[Start of section]
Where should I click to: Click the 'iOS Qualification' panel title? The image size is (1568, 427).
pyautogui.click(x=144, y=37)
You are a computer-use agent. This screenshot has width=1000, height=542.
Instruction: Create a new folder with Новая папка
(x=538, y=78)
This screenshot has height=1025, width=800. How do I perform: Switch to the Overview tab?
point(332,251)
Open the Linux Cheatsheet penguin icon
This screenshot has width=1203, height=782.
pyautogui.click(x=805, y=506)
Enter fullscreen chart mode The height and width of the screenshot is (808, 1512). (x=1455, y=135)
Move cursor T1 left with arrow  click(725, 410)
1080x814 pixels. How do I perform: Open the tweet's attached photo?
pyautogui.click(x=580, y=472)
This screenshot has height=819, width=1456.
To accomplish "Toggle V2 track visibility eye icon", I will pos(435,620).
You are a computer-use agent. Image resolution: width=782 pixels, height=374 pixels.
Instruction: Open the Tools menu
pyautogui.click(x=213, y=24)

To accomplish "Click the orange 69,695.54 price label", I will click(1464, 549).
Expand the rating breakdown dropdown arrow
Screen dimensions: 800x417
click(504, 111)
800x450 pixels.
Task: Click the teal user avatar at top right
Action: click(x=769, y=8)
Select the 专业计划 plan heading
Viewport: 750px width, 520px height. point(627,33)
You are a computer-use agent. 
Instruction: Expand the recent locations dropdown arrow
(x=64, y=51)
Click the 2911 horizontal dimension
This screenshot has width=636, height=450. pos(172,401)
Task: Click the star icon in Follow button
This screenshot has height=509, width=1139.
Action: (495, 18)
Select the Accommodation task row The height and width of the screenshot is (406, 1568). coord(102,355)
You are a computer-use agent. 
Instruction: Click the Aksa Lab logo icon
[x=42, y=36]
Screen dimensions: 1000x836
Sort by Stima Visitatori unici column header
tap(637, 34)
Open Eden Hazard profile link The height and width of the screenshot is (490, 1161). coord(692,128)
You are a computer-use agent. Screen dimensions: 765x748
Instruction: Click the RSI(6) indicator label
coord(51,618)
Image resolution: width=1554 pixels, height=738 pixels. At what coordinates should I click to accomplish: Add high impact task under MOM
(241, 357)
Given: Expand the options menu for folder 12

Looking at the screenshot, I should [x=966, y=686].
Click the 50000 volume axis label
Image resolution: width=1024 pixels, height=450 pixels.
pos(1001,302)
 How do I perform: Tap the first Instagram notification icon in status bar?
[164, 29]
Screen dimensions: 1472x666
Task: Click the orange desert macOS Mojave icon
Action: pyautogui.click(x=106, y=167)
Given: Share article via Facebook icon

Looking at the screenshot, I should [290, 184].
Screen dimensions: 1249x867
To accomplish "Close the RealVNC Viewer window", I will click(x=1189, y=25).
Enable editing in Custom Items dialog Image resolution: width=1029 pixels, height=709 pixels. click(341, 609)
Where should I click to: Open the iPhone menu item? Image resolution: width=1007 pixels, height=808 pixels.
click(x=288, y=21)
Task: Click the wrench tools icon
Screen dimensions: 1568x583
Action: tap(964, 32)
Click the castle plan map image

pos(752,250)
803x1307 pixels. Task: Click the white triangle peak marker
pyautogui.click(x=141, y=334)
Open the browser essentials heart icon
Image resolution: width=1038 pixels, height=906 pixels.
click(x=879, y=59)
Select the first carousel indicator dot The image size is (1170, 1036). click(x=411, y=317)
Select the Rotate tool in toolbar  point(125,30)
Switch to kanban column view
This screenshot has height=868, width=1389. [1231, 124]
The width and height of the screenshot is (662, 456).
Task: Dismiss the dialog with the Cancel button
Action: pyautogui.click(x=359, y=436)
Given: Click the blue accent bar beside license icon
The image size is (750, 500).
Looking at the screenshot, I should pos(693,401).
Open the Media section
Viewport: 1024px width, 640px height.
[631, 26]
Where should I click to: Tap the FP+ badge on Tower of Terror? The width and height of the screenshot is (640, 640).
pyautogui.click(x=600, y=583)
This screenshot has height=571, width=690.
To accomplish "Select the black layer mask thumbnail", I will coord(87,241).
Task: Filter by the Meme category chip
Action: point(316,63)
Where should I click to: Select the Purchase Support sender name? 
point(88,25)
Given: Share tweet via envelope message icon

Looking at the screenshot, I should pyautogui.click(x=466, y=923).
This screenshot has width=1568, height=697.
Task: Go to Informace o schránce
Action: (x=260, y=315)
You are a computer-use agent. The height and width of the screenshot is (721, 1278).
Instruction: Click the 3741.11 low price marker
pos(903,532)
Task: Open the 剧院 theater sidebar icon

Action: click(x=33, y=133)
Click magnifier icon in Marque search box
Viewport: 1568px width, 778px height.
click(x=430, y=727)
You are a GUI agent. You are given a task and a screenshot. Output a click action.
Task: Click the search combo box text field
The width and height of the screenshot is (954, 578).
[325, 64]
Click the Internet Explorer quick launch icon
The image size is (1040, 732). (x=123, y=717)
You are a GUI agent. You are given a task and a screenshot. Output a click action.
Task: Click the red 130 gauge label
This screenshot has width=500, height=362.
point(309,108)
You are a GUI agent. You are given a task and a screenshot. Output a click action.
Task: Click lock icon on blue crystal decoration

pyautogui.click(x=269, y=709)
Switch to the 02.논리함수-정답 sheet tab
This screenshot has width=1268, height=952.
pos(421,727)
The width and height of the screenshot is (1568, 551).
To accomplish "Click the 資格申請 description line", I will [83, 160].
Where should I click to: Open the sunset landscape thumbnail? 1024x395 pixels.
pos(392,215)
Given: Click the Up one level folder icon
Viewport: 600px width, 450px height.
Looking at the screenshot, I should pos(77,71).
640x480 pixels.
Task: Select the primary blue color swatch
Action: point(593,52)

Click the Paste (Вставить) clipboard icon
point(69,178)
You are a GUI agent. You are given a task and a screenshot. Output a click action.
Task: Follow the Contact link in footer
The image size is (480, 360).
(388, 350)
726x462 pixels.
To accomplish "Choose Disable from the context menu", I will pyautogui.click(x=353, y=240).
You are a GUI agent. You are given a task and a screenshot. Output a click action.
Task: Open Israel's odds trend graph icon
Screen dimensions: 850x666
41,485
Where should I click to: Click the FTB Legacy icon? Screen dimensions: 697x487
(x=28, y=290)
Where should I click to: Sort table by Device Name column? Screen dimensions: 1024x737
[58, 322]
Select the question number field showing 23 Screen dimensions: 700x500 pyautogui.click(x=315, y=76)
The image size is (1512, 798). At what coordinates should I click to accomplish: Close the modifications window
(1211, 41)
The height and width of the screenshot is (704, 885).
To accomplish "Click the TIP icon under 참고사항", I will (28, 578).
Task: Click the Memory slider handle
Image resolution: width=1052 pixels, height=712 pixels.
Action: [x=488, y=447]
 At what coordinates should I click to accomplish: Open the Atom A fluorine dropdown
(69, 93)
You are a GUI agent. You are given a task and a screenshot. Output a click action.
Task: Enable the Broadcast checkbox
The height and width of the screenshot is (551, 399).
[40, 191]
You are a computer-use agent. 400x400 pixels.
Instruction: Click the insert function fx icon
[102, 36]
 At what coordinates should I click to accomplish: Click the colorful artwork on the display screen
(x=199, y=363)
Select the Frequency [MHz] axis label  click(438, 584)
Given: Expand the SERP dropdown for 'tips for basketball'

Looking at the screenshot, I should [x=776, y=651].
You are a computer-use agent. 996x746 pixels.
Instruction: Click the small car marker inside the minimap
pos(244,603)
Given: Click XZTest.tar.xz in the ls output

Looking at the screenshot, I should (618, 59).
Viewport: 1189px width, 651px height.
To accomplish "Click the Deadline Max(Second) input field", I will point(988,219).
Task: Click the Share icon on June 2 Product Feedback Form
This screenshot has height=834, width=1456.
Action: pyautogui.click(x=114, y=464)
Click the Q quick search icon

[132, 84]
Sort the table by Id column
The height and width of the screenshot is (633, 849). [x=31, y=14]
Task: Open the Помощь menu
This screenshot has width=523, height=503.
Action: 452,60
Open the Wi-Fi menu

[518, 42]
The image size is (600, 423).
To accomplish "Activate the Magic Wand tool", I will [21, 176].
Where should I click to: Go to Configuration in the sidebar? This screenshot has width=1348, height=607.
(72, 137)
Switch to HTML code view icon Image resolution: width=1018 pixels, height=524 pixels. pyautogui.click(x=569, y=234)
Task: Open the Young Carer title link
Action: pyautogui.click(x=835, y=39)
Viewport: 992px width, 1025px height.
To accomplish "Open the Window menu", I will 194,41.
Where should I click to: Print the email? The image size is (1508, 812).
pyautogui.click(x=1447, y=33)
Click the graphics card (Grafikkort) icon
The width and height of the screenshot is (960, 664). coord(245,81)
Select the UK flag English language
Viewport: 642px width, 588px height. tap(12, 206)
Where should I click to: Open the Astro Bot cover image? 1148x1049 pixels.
[End of section]
• _Work required_:
Copy every line above that holds the word "Follow".

• _Answer box_:
Task: Click the star icon in Follow button
Task: Follow the Contact link in footer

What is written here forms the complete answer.